Biden on Oct. 6 said he would pardon anyone with a federal conviction for simple possession of marijuana, as long as they have no other convictions – a pardon that could apply to as many as 1,400 people in Arizona.
In making the announcement, the White House said that cannabis convictions impose needless barriers to employment, housing, and educational opportunities. “While white and Black and brown people use marijuana at similar rates, Black and brown people have been arrested, prosecuted, and convicted at disproportionate rates,” the statement said.
The White House estimates that as many as 6,500 Americans have a single possession conviction that could make them eligible for such a pardon.
Recent data from the U.S. Sentencing Commission showed that 1,451 federal offenders in Arizona had been convicted of cannabis possession – although that number also includes some people with more than one conviction or a conviction for possessing more than one drug. That was second only to the 1,559 people convicted on similar charges in California, according to the Sentencing Commission.

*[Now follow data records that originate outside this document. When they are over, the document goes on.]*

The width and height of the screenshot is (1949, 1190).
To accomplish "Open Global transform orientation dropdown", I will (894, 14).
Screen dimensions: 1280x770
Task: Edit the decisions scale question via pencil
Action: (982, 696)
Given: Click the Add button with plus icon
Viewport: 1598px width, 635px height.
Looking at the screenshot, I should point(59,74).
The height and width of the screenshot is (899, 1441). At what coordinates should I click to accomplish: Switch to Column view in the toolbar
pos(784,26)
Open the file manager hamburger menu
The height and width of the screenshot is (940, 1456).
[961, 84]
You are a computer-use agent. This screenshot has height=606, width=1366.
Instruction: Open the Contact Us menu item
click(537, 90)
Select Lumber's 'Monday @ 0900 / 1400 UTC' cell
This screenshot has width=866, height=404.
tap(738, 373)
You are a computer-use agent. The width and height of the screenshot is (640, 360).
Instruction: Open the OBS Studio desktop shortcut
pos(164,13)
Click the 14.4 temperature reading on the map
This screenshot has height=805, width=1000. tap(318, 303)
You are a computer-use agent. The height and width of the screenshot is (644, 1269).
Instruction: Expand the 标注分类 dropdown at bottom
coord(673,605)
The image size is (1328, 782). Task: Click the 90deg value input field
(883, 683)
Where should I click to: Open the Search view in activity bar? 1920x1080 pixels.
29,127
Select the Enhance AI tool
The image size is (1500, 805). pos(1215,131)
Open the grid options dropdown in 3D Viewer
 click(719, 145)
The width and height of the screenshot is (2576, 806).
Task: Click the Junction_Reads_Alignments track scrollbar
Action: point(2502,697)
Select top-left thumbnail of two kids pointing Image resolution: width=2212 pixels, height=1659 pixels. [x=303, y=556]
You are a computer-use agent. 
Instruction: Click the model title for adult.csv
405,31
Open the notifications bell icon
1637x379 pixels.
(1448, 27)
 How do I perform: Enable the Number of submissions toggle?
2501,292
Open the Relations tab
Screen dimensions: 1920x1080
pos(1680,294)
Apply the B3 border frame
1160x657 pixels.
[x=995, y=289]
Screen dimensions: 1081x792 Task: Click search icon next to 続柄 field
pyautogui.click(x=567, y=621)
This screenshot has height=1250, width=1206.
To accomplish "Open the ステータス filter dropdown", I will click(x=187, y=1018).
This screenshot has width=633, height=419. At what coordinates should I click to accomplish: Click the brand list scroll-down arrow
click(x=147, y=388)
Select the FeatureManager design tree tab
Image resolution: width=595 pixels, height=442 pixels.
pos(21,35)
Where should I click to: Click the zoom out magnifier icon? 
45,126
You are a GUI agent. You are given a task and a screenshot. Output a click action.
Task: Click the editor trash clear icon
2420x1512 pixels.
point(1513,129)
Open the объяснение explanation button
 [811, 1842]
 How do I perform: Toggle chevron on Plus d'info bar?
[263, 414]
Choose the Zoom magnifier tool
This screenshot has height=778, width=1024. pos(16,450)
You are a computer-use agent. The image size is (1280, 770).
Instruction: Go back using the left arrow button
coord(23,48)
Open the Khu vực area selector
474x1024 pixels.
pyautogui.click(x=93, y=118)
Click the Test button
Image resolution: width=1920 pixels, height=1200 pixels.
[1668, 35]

But the Biden pardons are contingent on the Justice Department developing a process for people to apply, and then reviewing those applications for “certificates of pardon … as soon as reasonably practicable.”
That was not soon enough for Monday’s protesters, who continuously looped a Nov. 21, 2019, recording of Biden stressing the importance of cannabis prisoners’ release.
“Number one, I think we need to decriminalize marijuana. Period,” Biden said in that clip. “And, I think anyone who has a record should be let out of jail, records expunged. Completely zeroed out.”
In response to a request for comment on the protest, an administration official reiterated the president’s commitment to expunging records and pointed to the announcement from earlier this month.
“President Biden has said since his campaign days, no one should be in jail just for using or possessing marijuana,” a White House spokeswoman said. “Sending people to prison for possessing marijuana has upended too many lives and incarcerated people for conduct that many states no longer prohibit.”
As part of that announcement of federal pardons, Biden also called on governors to do the same for people convicted of state offenses.
Arizona voters already made that call in 2020, when they approved Proposition 207, legalizing the adult recreational use of cannabis. That ballot measure also called for the state-level convictions for possession of small amounts of marijuana to be expunged.
But critics say those expungements have been delayed by a similarly difficult process under which people who were convicted are required to apply for that relief with the court.
“It definitely needs to be refined. It definitely needs to be better. It is failing people,” Tatum, who is active in the group Students for Sensible Drug Policy, said of the state program.
“They have failed us because they continue to create these arbitrary rules and then not stick to them, similar how Joe Biden put out a pardon that would release people with simple possession,” Tatum said. “It’s actually not releasing anyone. That is the same exact thing that’s happening in Arizona.”
– Cronkite News reporter Ryan Knappenberger contributed to this report.